--- WYBRANY MATERIAŁ ---

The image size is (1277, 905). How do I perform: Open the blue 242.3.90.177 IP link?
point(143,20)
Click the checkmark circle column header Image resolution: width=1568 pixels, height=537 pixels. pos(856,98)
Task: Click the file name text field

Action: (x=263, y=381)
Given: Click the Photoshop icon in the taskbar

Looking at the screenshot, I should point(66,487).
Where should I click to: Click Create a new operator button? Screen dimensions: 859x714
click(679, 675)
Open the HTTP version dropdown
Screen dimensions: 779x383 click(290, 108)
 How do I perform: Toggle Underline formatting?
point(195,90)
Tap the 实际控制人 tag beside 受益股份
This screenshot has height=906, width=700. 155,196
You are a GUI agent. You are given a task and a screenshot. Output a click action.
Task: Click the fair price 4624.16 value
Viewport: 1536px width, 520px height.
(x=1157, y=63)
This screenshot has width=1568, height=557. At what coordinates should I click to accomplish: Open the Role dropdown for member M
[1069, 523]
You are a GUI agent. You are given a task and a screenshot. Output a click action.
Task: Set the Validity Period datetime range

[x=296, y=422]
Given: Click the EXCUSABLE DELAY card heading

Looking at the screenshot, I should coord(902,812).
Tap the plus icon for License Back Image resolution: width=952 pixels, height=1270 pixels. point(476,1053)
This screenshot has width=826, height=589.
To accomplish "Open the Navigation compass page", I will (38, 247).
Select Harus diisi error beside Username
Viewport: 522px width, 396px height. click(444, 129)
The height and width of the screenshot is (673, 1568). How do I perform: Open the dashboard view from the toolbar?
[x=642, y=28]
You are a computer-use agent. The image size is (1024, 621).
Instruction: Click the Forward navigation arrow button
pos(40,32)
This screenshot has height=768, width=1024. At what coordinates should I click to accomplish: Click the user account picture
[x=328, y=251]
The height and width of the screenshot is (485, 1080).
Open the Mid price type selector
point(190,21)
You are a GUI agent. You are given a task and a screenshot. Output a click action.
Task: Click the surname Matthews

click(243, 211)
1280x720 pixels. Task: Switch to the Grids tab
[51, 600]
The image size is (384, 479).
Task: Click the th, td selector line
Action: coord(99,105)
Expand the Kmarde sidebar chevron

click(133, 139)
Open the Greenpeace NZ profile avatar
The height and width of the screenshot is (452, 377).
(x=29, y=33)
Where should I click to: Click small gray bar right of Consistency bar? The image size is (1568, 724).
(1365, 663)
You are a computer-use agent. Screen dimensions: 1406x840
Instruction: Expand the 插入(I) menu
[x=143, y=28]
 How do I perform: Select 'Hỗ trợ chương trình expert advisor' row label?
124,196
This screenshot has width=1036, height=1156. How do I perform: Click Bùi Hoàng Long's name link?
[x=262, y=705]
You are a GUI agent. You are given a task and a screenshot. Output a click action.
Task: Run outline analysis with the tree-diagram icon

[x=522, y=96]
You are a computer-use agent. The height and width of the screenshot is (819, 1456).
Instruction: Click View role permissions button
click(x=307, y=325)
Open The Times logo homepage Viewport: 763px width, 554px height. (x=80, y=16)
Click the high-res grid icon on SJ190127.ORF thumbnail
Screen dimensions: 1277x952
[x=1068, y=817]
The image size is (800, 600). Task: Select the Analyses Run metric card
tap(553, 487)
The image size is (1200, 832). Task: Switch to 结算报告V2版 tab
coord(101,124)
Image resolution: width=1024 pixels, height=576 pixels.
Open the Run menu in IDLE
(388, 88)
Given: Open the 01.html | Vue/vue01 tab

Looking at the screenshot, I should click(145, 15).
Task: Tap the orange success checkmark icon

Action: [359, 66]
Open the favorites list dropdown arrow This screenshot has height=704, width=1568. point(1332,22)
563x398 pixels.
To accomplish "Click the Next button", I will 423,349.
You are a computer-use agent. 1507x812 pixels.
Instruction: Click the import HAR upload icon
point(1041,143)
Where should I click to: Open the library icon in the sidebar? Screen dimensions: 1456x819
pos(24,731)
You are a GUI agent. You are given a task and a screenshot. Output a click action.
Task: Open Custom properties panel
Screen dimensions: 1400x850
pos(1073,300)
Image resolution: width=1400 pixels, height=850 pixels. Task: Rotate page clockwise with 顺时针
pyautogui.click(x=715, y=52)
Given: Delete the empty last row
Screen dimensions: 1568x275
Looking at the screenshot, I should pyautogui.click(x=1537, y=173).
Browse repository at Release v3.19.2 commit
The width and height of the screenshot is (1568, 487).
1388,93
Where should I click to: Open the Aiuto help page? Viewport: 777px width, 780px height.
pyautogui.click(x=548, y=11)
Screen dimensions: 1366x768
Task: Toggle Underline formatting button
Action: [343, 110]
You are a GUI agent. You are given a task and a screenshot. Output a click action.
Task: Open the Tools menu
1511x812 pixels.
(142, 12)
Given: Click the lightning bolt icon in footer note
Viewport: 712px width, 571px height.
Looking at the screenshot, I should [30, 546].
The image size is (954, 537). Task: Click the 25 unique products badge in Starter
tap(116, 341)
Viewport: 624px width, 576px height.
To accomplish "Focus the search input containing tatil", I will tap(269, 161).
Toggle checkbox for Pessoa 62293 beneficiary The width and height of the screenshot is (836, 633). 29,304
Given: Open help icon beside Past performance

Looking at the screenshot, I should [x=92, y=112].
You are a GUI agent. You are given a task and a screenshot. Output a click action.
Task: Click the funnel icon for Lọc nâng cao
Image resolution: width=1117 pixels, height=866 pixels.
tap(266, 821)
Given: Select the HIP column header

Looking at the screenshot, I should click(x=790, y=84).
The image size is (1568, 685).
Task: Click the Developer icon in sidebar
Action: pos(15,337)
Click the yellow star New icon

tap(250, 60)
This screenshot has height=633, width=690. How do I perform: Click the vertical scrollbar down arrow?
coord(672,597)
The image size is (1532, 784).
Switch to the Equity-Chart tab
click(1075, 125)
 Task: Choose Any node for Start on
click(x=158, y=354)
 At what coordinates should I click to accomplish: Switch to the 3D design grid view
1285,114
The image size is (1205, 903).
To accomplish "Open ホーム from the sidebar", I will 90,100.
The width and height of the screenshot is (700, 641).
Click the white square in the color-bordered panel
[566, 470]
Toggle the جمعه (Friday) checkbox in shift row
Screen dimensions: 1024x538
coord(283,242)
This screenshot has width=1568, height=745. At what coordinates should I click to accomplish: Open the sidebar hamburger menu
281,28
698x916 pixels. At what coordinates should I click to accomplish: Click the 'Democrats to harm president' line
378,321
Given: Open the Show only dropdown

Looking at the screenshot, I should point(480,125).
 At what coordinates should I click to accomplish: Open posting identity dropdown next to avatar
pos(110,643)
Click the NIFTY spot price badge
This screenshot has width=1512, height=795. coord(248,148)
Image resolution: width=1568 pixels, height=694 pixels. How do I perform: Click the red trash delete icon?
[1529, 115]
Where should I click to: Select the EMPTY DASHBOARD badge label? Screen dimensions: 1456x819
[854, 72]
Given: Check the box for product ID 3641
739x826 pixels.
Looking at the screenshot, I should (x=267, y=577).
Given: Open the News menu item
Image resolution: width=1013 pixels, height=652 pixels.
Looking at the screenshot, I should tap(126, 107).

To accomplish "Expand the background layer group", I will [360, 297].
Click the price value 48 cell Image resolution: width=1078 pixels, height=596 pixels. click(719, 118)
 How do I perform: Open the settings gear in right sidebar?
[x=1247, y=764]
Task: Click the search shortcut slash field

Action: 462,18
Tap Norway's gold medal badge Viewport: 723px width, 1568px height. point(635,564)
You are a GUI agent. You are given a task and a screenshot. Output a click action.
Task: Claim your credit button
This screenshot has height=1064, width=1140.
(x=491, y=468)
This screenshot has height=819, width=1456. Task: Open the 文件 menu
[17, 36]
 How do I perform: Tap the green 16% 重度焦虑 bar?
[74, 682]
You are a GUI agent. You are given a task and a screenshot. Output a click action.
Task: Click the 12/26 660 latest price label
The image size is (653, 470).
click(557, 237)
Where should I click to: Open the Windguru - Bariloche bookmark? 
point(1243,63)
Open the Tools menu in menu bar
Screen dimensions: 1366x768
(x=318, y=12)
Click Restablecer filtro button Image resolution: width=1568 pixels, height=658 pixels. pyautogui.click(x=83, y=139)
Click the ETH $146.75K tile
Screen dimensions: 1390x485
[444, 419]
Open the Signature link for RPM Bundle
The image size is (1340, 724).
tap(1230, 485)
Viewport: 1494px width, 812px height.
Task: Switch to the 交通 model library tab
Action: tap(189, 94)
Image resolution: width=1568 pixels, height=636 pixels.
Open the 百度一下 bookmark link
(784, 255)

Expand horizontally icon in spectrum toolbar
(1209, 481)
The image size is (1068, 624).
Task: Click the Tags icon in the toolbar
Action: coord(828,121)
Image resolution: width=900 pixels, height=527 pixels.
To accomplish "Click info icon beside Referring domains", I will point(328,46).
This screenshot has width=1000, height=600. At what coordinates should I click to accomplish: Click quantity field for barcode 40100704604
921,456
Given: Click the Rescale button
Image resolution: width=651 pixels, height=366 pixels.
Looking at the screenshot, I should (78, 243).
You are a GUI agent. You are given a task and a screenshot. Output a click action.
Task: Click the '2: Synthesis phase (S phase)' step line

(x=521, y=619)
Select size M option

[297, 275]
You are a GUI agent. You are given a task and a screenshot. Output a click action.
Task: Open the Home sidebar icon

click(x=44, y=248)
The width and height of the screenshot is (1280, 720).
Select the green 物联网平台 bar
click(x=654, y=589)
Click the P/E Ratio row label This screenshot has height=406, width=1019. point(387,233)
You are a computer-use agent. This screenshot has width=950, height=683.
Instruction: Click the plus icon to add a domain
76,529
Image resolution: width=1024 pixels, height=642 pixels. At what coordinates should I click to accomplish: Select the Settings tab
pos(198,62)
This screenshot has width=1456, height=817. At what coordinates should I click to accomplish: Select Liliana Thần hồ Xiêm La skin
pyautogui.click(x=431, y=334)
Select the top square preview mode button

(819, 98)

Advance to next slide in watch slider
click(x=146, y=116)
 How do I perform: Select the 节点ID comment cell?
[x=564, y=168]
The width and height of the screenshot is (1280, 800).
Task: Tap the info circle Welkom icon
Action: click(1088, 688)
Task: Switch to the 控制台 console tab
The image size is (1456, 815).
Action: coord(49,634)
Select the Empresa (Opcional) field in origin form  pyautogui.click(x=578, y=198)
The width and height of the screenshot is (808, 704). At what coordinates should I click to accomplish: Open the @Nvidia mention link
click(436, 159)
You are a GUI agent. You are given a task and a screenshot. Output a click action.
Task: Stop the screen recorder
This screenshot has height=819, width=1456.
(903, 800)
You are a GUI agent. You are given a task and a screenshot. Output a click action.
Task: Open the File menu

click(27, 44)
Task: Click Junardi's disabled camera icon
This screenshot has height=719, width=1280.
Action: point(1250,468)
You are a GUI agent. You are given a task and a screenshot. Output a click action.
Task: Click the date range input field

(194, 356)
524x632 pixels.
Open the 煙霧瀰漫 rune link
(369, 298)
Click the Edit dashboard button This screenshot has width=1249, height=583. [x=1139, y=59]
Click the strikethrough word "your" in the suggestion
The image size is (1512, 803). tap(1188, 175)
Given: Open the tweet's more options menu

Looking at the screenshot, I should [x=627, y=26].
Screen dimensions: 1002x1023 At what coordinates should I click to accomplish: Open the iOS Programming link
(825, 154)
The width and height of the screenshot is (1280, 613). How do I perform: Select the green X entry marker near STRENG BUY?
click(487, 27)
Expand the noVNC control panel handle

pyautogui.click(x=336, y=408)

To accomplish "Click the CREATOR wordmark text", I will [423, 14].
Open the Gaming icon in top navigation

--- CEL ZADANIA ---
Ułóż w tabelę Markdown o kolumnach „Nr” i „Treść” wszystko od wiersza zawierającego „The height and width of the screenshot is (673, 1568).” aż do wiersza zawierającego „[x=262, y=705]”, łącznie z tymi dwoma wierszami. W kolumnie „Nr” podaj kolejny numer wiersza tabeli, a puste wiersze materiału pomiń.

--- WYNIK ĆWICZENIA ---
| Nr | Treść |
|---|---|
| 1 | The height and width of the screenshot is (673, 1568). How do I perform: Open the dashboard view from the toolbar? |
| 2 | [x=642, y=28] |
| 3 | You are a computer-use agent. The image size is (1024, 621). |
| 4 | Instruction: Click the Forward navigation arrow button |
| 5 | pos(40,32) |
| 6 | This screenshot has height=768, width=1024. At what coordinates should I click to accomplish: Click the user account picture |
| 7 | [x=328, y=251] |
| 8 | The height and width of the screenshot is (485, 1080). |
| 9 | Open the Mid price type selector |
| 10 | point(190,21) |
| 11 | You are a GUI agent. You are given a task and a screenshot. Output a click action. |
| 12 | Task: Click the surname Matthews |
| 13 | click(243, 211) |
| 14 | 1280x720 pixels. Task: Switch to the Grids tab |
| 15 | [51, 600] |
| 16 | The image size is (384, 479). |
| 17 | Task: Click the th, td selector line |
| 18 | Action: coord(99,105) |
| 19 | Expand the Kmarde sidebar chevron |
| 20 | click(133, 139) |
| 21 | Open the Greenpeace NZ profile avatar |
| 22 | The height and width of the screenshot is (452, 377). |
| 23 | (x=29, y=33) |
| 24 | Where should I click to: Click small gray bar right of Consistency bar? The image size is (1568, 724). |
| 25 | (1365, 663) |
| 26 | You are a computer-use agent. Screen dimensions: 1406x840 |
| 27 | Instruction: Expand the 插入(I) menu |
| 28 | [x=143, y=28] |
| 29 |  How do I perform: Select 'Hỗ trợ chương trình expert advisor' row label? |
| 30 | 124,196 |
| 31 | This screenshot has width=1036, height=1156. How do I perform: Click Bùi Hoàng Long's name link? |
| 32 | [x=262, y=705] |